• by lhorie on 9/14/2021, 4:04:53 PM

    > part of me thinks he should be taking a more active role in setting up the right conversations to get me promoted

    Nah, in my experience, if you want it, you need to go chase people yourself.

    "Stagnation" is very personal question. If you're happy with your work-life balance right now, then you're happy. I know of people that have been happily working at the same company (in a few cases, in the same role) for 10, 20 years. But also, stagnation can be a double-edged sword, in that it may cause you to lose your edge (happened to some people I know). I myself thought being comfortable was fine early in my career, but when the opportunity presented itself, I decided to take it and now I don't regret it. You can think of it as a new challenge to master new skills.

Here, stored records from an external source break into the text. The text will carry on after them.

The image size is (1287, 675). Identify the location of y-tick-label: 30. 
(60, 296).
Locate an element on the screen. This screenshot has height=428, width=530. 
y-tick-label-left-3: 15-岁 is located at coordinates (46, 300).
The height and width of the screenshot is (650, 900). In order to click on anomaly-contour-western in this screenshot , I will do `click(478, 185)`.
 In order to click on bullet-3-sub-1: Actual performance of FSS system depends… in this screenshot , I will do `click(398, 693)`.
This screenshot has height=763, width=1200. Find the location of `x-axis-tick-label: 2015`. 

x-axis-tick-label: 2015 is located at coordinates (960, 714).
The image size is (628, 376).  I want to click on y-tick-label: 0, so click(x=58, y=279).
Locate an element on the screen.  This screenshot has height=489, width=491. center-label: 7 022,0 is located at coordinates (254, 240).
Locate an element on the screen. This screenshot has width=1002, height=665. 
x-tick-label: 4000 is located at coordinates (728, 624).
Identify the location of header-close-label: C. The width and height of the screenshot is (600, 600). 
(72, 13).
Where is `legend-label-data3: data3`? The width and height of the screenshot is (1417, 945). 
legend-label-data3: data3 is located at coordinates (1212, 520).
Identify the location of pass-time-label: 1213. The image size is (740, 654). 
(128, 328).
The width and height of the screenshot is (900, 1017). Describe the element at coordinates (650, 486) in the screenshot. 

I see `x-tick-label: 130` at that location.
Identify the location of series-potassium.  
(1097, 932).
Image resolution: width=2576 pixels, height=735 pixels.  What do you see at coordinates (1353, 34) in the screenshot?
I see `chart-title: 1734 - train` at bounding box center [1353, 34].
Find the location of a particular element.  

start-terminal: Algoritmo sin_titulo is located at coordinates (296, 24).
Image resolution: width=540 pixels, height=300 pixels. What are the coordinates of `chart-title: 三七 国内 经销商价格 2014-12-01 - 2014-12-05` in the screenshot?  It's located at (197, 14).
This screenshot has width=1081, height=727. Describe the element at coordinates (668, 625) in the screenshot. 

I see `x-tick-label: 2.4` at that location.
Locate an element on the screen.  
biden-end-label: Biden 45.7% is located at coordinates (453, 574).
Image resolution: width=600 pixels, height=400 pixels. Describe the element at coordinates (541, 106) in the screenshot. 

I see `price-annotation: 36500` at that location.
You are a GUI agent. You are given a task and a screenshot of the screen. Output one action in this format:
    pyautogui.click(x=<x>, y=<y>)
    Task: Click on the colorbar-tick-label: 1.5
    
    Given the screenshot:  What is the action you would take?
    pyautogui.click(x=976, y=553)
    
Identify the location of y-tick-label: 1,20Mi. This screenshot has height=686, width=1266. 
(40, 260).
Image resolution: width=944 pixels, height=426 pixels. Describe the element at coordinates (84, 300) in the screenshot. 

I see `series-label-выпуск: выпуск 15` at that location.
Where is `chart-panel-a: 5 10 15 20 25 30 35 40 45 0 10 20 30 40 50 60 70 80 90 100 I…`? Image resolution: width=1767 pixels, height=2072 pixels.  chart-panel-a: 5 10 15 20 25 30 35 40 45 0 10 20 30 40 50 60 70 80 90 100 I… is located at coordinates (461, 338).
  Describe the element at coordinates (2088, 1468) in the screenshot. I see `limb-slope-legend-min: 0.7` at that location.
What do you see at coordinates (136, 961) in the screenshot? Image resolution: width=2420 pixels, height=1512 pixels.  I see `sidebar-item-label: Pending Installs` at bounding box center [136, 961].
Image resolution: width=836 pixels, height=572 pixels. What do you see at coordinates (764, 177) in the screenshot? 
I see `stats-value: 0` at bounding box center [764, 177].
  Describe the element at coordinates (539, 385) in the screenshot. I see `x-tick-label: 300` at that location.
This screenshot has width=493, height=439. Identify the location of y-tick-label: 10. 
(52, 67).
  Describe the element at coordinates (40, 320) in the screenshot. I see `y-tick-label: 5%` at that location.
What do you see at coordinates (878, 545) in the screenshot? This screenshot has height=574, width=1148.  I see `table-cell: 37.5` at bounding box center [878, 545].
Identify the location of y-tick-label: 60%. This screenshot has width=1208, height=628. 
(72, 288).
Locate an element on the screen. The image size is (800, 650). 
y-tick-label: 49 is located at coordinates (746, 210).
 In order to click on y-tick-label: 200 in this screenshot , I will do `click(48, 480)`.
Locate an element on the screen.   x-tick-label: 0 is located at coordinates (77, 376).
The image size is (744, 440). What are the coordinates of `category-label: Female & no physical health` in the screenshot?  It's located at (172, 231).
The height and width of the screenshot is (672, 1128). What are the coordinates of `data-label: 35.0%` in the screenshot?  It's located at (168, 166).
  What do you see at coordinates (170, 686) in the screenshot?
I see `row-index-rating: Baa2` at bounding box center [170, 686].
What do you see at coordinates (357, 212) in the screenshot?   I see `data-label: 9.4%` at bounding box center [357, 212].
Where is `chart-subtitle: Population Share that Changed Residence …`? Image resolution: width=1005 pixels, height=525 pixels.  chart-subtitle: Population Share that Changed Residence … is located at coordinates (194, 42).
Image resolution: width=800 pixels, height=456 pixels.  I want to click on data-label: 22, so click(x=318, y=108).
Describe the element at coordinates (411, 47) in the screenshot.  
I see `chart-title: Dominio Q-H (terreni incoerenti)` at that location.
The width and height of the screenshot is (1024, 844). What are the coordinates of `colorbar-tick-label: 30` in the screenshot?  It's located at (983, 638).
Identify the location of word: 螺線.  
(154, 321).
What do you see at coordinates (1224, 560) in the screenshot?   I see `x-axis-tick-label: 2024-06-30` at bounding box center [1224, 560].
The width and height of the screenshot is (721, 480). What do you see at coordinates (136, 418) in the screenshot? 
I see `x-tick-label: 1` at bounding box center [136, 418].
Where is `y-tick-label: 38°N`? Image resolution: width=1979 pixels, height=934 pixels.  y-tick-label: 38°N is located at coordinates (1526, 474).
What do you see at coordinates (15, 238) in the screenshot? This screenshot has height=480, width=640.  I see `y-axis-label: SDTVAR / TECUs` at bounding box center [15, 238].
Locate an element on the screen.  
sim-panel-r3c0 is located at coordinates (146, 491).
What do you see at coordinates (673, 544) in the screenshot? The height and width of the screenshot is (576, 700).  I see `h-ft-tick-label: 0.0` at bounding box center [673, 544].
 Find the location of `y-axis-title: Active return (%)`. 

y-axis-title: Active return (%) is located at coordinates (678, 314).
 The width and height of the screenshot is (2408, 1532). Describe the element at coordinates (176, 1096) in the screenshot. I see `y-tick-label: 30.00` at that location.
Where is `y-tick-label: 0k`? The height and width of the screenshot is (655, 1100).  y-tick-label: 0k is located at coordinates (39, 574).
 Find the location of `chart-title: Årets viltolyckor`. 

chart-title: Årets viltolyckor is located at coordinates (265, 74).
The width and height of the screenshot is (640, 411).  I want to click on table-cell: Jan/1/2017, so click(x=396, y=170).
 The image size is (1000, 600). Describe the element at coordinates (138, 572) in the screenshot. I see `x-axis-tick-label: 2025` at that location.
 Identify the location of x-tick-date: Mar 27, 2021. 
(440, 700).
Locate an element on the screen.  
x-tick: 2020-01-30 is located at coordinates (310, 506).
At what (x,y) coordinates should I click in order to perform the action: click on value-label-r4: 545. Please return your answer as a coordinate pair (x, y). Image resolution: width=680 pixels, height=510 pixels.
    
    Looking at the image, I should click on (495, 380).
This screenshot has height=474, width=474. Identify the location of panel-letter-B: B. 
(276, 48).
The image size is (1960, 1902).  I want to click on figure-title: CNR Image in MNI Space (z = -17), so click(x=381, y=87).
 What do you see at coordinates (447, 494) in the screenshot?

    IMHO, there's no correlation between seniority and working long hours. Just like it's on you to pursue networking, it's also on you to set your schedule and office hours expectations (i.e. if you let work dominate your life, that's kinda on you)

  • by giantg2 on 9/14/2021, 6:28:42 PM

    I hate self promotion. We have to do that even for our year-end stuff. I think it creates bias toward people who are good at telling management what they want to hear. I hate the term visibility because most of it is done just for the sake of getting one's name out there and ignores the impact (even better if one brags about the fire they put out when it happened to be caused by themself).

    I thought managers where supposed to help eliminate this sort of procedural and political overhead so the ICs can increase productivity by focusing on value-added work? Instead they just push the work down the org chart.

    I've given up on promotions. The system might as well be rigged for all the reliance subjective evaluations. It would be far easier to move to a team with a manager who had a high opinion of me than to change the current one's opinion. The "standard" document lists 41 skills to evaluate - 41! I know plenty of people who have been promoted that don't meet all of those. Their manager's opinion is all that matters. Even if I were to get a promotion, 7% is practically nothing when making under $100k, and then I'll be evaluated against even higher expectations.

  • by adingus on 9/14/2021, 10:43:47 PM

    I have pretty much stopped thinking about promotions within the same team. IMO you need much more work to change peoples perception of your level than you do to just interview and talk your way into an opening at that level. This is after working at companies that will tell you a promotion is coming until the cows come home. It never materializes until you have another offer.

  • by PaulHoule on 9/14/2021, 3:32:57 PM

    I used to have this practice where I would overlay a cartoon character over my avatar in the physical world. (e.g. my own self image)

    By doing this I would neutralize pain, improve functional ability to stretch, and charm people.

    I hadn't done this in years, but I was feeling despair this morning and felt myself merge with a 30 foot high firebird (e.g. phoenix) made of neon lights. It lasted for a few seconds and it wasn't completely lit up, maybe it was 5-20% of what it could have been but it was already glorious with bright and saturated colors.

    I haven't gotten that vision back yet, but I will, and I will light it up completely. I might even build one.

    It might be crazy or outside your experience, but that is what progress means for me.

  • by muzani on 9/16/2021, 1:50:30 AM

    The best position to be in isn't always the top. You can stay in a mid or even bottom position and be happy. Japanese culture is a great example of this, in how people take great pride and detail in how they butcher fish or manufacture salt.

    I'd say find something you're interested in improving on and just improve on that. A middle manager has to lead up and down. You might want to stay good at that, or you might want to go up and just lead downwards.